I was in the Pitti press room with a group of photographers when the sky turned dark and it started raining.
Soon, water formed a large pool beneath a window in the press room, but, while we attended to it, things got even worse.
Violent gushes of wind destroyed one stand and part of the corridors that link one area of the trade show to the other.
While deep down we felt sorry for the damages and we actually feared we may have seen the boats and dummies from the Marina Yachting stand doing a Wizard of Oz number and disappearing in the sky, carried away by the raging tempest, in a way some of us felt perversely happy.
The Pitti tradeshow has something peculiarly Italian about it, the disorganisation that surrounds some events.
At this edition of Pitti things were extremely bizarre for example when it came to getting accreditation to see the catwalk shows.

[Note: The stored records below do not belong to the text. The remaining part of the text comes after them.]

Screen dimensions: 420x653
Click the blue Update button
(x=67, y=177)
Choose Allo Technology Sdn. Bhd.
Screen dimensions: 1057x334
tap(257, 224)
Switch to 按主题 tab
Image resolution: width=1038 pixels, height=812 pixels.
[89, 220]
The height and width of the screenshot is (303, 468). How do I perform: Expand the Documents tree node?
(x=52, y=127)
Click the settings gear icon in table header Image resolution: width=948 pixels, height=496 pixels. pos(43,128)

There were mainly three categories of people: important journalists from equally important newspapers/magazines, popular bloggers and, well, all the others.
Both the first categories were granted access to catwalk shows and seats, the third category was still begging for an invitation card three hours before Jil Sander's show.
Annoying I guess, yet understandable from a crooked marketing logic (the professionals and the cool ones in; all the rest out).
Easy to see then why when a cyclone unleashed its fury on the trade show area flooding assorted stands, some of us thought our negative energies were taking due revenge.
Anyway, those of us who eventually managed to get in (got the invitation card from an exhibitor friend who couldn't go) at Jil Sander's event at Villa Gamberaia in Settignano, were greeted by a colourful collection in vividly bright shades.
I'll go through the details as soon as I get a little bit of time since I'm on a rush here to catch a train, but, for the time, being I'd like to focus on some of the multi-coloured tops seen at Jil Sander's last night.
As soon as I saw these colourful garments characterised by stripes in vivid shades that formed geometrical motifs and optical effects my mind went back to Jim Lambie's first experiments with coloured adhesive tapes on floors.
Looks like Raf Simons perfectly managed to capture Lambie's vision and transform it into a modern and rather desirable print that very aptly made us think about a sort of technological rainbow palette after the violent storm we witnessed in the morning.
I wonder if there are actually any connections between the Scottish artist's works and the designs included in this collection. Guess I will have to investigate this point further.